The bread theory of social improvement


Bread, by Avxly at Flickr.

I’ve just been listening to a show on Radio 4 that gives a name to something I’ve always been curious about. It’s a principle apparently called ‘Experimental Philosophy’, and while that’s a name I’ve not come across before, the idea ties into something which has fascinated me since university. It boils down to this: the circumstances in which you find yourself are more important in the decisions you make than your personality or moral code.

There are a few semi-comic examples of practical experiments cited on the show, Analysis, that bear this out: a group of theology students were asked to prepare a sermon about the Good Samaritan, and then instructed to go preach it. Half of them were told they were running late for the service, and on the way, all were stopped in the street by someone who needed help.

The ones who were running late didn’t stop, while the people who were on time did. All could be assumed to be of very moral character.
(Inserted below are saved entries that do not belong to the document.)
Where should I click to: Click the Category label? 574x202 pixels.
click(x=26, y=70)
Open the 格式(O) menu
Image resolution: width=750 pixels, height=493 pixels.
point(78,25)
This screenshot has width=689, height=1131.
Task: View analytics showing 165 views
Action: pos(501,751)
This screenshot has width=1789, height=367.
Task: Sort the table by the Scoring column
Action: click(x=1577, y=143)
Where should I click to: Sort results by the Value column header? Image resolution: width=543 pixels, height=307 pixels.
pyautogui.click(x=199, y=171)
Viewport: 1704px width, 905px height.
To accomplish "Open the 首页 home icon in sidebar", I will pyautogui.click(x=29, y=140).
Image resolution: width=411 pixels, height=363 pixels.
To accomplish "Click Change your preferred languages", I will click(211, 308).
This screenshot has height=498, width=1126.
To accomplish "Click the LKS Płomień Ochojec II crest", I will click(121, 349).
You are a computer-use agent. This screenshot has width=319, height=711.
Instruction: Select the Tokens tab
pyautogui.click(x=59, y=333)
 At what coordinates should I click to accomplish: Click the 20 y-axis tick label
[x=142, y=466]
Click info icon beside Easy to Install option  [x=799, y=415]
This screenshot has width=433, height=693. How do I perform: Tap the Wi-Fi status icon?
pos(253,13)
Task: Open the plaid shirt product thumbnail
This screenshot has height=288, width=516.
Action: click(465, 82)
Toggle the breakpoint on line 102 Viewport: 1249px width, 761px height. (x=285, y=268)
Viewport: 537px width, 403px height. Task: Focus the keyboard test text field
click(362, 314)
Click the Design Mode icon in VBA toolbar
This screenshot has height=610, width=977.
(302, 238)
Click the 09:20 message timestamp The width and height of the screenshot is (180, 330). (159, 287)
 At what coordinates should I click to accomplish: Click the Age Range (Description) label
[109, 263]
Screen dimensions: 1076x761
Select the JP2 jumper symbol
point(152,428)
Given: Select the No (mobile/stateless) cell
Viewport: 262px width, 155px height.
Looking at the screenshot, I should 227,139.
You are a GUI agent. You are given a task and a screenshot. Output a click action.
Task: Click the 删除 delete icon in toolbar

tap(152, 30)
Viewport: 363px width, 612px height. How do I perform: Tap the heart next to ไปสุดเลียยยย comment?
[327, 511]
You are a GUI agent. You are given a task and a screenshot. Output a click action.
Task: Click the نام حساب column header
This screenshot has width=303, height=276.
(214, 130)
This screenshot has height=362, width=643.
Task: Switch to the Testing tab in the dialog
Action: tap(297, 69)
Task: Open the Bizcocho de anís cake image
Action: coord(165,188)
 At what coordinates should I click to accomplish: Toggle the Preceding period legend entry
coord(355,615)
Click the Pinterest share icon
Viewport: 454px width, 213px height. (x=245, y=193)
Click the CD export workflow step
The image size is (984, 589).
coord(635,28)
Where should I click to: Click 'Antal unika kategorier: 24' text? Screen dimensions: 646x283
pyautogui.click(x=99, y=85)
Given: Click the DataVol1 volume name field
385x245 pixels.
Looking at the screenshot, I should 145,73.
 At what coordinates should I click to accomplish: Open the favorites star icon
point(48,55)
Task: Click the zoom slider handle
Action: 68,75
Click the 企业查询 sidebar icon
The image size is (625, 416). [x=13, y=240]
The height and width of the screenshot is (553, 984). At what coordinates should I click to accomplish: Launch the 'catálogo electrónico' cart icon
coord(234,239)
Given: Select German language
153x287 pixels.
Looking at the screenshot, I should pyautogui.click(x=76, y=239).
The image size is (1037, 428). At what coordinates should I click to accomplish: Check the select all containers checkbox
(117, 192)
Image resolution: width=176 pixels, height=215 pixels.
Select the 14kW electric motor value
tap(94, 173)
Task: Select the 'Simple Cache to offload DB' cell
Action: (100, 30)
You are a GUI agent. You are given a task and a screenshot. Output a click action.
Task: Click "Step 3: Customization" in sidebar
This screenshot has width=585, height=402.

The ‘bread theory’ as I shall dub it in future creative works is a riff on the idea that people who are about to sell their house should do some baking, and that supermarkets should pipe the smell of the ovens to the front door to encourage people to spend. The test this time was asking people who were stood outside a shop whether or not they had change for a dollar. Half of the group were stood in front of a bakers, with the scent of yummy bread wafting over their heads, the others weren’t. Naturally the first group were significantly more willing to help a stranger with change, presumably for the car park.

It’s made clear that no-one is saying we could improve society by pumping food smells into everyone’s home, but the idea is touched on nevertheless.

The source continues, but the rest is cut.